Datastrato for Datastrato

Posted on Sep 30

Apache GravitinoTM 1.0.0: From Metadata Management to Contextual Engineering

#apachegravitino #metadata #metadatagoesagentic

Apache Gravitino was designed from day one to provide a unified framework for metadata management across heterogeneous sources, regions, and clouds—what we define as the metadata lake (or metalake). Throughout its evolution, Gravitino has extended support to multiple data modalities, including tabular metadata from Apache Hive, Apache Iceberg, MySQL, and PostgreSQL; unstructured assets from HDFS and S3; streaming and messaging metadata from Apache Kafka; and metadata for machine learning models. To further strengthen governance in Gravitino, we have also integrated advanced capabilities, including tagging, audit logging, and end-to-end lineage capture.

After all enterprise metadata has been centralized through Gravitino, it forms a data brain: a structured, queryable, and semantically enriched representation of data assets. This enables not only consistent metadata access but also contextual reasoning and automation across systems. As we approach the 1.0 milestone, our focus shifts from pure metadata storage to metadata-driven contextual engineering—a foundation we call the Metadata-driven Action System.

The release of Apache Gravitino 1.0.0 marks a significant engineering step forward, with robust APIs, extensible connectors, enhanced governance primitives, improved scalability and reliability in distributed environments. In the following sections, I will dive into the new features and architectural improvements introduced in Gravitino 1.0.0.

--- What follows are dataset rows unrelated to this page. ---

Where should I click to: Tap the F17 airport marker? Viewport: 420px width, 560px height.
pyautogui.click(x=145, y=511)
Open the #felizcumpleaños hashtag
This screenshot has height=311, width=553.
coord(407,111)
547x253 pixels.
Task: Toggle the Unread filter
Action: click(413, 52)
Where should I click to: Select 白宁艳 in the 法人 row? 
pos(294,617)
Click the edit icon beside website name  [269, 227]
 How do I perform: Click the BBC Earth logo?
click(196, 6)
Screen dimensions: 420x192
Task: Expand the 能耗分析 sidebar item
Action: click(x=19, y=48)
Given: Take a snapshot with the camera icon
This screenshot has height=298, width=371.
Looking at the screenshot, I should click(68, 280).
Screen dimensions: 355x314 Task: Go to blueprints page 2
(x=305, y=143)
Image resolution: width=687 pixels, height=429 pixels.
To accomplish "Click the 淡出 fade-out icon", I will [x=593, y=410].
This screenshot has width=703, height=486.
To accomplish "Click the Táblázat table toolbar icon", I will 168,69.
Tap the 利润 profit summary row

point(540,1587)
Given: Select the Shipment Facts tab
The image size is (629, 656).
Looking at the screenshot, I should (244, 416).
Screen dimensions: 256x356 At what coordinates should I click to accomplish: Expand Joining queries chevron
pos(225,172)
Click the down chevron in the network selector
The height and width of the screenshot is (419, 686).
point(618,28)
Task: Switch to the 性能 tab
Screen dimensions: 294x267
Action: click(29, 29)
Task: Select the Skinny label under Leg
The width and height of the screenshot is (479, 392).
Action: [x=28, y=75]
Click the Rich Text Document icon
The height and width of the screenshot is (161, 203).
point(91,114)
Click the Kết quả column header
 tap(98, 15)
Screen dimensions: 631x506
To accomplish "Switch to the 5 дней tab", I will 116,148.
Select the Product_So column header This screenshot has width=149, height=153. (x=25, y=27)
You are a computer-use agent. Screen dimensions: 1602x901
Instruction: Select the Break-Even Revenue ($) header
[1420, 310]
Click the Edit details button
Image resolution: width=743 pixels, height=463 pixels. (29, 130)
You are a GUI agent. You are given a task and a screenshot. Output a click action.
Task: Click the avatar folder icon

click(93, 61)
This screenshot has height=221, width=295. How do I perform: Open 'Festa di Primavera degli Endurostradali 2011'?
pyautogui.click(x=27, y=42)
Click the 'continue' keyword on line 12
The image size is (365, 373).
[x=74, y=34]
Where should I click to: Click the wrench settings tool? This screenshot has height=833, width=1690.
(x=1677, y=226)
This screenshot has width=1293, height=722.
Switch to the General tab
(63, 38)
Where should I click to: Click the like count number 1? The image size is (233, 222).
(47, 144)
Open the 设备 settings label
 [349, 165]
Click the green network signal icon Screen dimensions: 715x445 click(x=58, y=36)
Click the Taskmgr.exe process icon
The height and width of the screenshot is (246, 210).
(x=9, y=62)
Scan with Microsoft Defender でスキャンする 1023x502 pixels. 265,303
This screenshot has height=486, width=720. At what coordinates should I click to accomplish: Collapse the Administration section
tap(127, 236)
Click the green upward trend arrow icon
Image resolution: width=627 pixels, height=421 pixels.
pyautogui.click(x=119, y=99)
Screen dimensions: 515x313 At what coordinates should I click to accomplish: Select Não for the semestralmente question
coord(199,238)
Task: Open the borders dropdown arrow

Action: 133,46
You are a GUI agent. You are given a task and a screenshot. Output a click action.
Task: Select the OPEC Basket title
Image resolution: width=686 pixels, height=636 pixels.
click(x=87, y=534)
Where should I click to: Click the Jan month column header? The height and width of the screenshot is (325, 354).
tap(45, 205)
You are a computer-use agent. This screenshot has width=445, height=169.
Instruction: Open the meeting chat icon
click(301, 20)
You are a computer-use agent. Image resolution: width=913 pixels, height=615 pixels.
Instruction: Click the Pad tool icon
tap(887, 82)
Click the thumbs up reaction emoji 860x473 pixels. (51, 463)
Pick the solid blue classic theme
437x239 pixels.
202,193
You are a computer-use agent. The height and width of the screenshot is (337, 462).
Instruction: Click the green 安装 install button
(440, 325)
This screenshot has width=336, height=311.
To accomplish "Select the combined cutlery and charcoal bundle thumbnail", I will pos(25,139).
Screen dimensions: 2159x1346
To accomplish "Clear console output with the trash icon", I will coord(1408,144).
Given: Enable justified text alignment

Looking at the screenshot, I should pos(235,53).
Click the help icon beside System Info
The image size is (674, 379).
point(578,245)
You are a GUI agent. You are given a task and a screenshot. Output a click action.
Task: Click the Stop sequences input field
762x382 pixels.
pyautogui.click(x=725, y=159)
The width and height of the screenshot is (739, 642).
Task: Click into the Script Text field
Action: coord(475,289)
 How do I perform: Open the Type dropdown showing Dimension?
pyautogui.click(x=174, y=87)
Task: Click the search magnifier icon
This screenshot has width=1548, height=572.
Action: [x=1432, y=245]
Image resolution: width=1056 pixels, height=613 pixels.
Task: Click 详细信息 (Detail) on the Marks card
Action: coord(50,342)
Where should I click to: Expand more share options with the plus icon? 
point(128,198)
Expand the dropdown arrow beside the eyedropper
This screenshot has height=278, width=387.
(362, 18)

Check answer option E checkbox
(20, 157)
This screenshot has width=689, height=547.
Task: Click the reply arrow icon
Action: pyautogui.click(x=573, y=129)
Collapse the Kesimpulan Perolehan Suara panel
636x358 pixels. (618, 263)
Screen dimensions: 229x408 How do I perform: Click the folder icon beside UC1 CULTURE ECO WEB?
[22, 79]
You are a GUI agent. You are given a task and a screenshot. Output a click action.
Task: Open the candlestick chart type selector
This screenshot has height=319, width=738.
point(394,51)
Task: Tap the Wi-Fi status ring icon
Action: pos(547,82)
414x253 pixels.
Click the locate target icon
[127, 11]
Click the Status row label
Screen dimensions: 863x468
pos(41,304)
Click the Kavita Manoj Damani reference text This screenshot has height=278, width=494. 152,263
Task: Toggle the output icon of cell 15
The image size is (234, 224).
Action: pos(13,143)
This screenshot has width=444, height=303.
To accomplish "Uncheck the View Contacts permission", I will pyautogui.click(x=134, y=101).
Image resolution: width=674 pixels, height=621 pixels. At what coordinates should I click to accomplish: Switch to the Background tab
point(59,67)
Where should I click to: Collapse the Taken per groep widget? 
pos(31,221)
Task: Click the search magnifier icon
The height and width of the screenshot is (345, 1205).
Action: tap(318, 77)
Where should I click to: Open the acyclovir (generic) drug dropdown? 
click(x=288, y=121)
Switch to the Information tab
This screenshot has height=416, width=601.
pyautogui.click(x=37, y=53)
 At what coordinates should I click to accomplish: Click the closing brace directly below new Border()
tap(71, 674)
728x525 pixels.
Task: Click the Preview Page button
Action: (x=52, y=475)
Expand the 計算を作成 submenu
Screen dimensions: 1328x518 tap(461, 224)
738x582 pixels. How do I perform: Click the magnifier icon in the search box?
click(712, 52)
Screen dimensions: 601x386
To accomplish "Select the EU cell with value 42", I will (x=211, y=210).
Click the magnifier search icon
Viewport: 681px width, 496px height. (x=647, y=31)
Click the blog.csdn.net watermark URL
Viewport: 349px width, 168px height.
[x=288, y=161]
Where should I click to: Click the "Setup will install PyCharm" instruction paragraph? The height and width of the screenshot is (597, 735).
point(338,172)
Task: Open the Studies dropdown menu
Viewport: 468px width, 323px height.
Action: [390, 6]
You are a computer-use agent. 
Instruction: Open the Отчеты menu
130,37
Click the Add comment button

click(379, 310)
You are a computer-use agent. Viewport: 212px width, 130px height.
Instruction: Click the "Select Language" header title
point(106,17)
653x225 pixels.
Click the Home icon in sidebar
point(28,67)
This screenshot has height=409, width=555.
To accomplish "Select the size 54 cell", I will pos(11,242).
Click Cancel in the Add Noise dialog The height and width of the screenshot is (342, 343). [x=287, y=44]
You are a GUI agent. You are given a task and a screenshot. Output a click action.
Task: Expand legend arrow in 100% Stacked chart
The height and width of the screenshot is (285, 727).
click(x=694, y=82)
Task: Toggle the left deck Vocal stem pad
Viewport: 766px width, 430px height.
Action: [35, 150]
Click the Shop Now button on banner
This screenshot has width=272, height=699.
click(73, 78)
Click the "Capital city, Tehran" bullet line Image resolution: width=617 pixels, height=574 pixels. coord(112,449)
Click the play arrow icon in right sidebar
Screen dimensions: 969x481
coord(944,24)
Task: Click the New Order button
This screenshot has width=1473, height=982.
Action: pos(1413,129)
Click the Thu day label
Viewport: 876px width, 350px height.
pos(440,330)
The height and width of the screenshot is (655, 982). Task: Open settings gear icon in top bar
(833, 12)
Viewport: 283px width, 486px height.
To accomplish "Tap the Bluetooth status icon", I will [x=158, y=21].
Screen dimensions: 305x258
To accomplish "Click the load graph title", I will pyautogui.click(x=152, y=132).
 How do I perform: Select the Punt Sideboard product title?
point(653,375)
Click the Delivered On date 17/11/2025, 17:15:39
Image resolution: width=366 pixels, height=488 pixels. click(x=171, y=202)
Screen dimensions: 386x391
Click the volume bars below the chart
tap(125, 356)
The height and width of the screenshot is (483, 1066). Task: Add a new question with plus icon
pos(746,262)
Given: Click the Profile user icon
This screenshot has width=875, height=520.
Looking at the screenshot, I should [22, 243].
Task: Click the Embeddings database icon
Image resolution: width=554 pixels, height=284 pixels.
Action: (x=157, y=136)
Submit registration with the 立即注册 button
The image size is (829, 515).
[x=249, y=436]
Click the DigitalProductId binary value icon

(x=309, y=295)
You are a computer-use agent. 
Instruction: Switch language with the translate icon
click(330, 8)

Metadata-driven action system

**
In 1.0.0, we have introduced 3 new components, with which we can build jobs to accomplish the metadata-driven actions, like table compaction, TTL data management, PII identification, etc. These 3 new components are: statistics system, policy system, and job system.

Taking table compaction as an example:

Firstly, users can define the table compaction policy in Gravitino and associate this policy with the tables that need to be compacted.
Then, users can save the statistics of the table to Gravitino.
Also, users can define a job template for the compaction.
Lastly, users can use the statistics with the defined policy to generate the compaction parameters and use these parameters to trigger a compaction job based on the defined job templates.
Statistics system
The statistics system is a new component for the statistics store and retrieval. You can define and store the table/partition level statistics in Gravitino, and also fetch them through Gravitino for different purposes.
For the details of how we design this component, please see #7268. For how to use the statistics system, you can refer to the documentation here.

Policy system
The policy system helps you define action rules in Gravitino, like compaction rules or TTL rules. The defined policy can be associated with the entities, which means these rules will be enforced on the dedicated metadata. Users can leverage these enforced polices to decide how to trigger an action on the dedicated metadata.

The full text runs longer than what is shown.